Because of these limitations, some clinicians use a modified Bishop score or add other measurements, such as transvaginal ultrasound cervical length. Ultrasound can offer a more objective assessment, especially in settings where a manual exam is uncomfortable or less reliable. Even so, the traditional Bishop score remains a practical tool, especially when quick bedside decisions are needed.

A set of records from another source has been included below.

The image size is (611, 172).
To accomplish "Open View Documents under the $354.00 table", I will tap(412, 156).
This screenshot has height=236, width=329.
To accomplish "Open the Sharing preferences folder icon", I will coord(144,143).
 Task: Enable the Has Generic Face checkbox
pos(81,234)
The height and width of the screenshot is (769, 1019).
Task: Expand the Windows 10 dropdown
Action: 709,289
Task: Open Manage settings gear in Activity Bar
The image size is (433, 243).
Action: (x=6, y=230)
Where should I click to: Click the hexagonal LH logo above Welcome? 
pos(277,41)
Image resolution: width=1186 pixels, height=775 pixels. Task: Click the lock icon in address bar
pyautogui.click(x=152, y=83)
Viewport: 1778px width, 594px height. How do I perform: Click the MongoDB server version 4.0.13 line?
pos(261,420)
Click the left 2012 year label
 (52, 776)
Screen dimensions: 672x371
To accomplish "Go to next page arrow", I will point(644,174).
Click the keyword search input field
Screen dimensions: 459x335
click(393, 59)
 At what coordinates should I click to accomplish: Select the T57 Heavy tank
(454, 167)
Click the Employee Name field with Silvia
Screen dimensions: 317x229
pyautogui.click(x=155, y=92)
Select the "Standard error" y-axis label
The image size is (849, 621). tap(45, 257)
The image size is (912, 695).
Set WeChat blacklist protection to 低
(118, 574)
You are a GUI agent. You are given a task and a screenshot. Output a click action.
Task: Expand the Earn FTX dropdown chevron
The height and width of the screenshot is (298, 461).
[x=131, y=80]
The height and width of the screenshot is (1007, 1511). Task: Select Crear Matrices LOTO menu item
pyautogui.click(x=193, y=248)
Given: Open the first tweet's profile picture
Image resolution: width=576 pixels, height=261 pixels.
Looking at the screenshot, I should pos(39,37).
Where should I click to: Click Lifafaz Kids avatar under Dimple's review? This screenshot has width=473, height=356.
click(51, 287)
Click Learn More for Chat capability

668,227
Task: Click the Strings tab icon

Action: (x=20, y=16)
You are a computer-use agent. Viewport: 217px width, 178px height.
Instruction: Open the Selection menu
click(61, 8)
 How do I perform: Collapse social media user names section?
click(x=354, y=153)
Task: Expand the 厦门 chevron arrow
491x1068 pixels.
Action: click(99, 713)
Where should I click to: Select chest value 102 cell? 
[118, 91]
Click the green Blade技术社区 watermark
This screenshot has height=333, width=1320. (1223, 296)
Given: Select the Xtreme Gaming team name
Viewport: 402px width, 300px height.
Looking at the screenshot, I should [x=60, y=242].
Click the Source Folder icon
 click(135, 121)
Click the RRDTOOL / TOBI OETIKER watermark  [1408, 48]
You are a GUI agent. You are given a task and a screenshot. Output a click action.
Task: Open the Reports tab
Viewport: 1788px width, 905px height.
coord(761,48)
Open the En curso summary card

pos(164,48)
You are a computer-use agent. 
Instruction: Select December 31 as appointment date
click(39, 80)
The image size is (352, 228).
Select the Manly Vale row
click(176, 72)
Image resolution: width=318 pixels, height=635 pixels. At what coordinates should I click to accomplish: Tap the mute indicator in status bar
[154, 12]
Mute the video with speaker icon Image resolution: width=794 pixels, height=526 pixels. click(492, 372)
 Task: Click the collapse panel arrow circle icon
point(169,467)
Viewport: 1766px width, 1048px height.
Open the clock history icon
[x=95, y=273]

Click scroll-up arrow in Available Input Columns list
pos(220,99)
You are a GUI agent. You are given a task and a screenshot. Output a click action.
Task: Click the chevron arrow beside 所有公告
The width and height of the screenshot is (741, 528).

Example calculation with a real world scenario
Imagine a patient at 40 weeks with a cervix that is 3 centimeters dilated, 60 percent effaced, at -1 station, soft, and mid position. Dilation scores 2 points, effacement scores 2, station scores 2, consistency scores 2, and position scores 1. The total is 9, which is generally considered favorable. That means the induction is likely to proceed smoothly and the chance of vaginal delivery is high.
Questions patients often ask about the calculation
Does a low score mean induction will fail?
No. A low score means the cervix is not yet ripe, but induction can still be successful, especially if ripening methods are used. The score helps set expectations rather than make absolute predictions.
Can the score change quickly?
Yes. The cervix can change rapidly, especially near term. A score can rise significantly after membrane sweeping, prostaglandin use, or even a few hours of early labor.
Is the score different for someone with a previous vaginal birth?
Clinicians often interpret the score differently for patients with prior vaginal births because the cervix tends to respond more quickly. Some providers use a modified system that gives additional weight to parity.
Key takeaways on how the Bishop score is calculated
The Bishop score translates five physical exam findings into a number that guides labor management. It is calculated by assigning points for dilation, effacement, station, consistency, and position, then totaling the points. Higher scores suggest a higher chance of successful induction and vaginal delivery, while lower scores suggest the need for cervical ripening. When used alongside clinical judgment, it remains one of the most effective and widely used tools for predicting induction outcomes.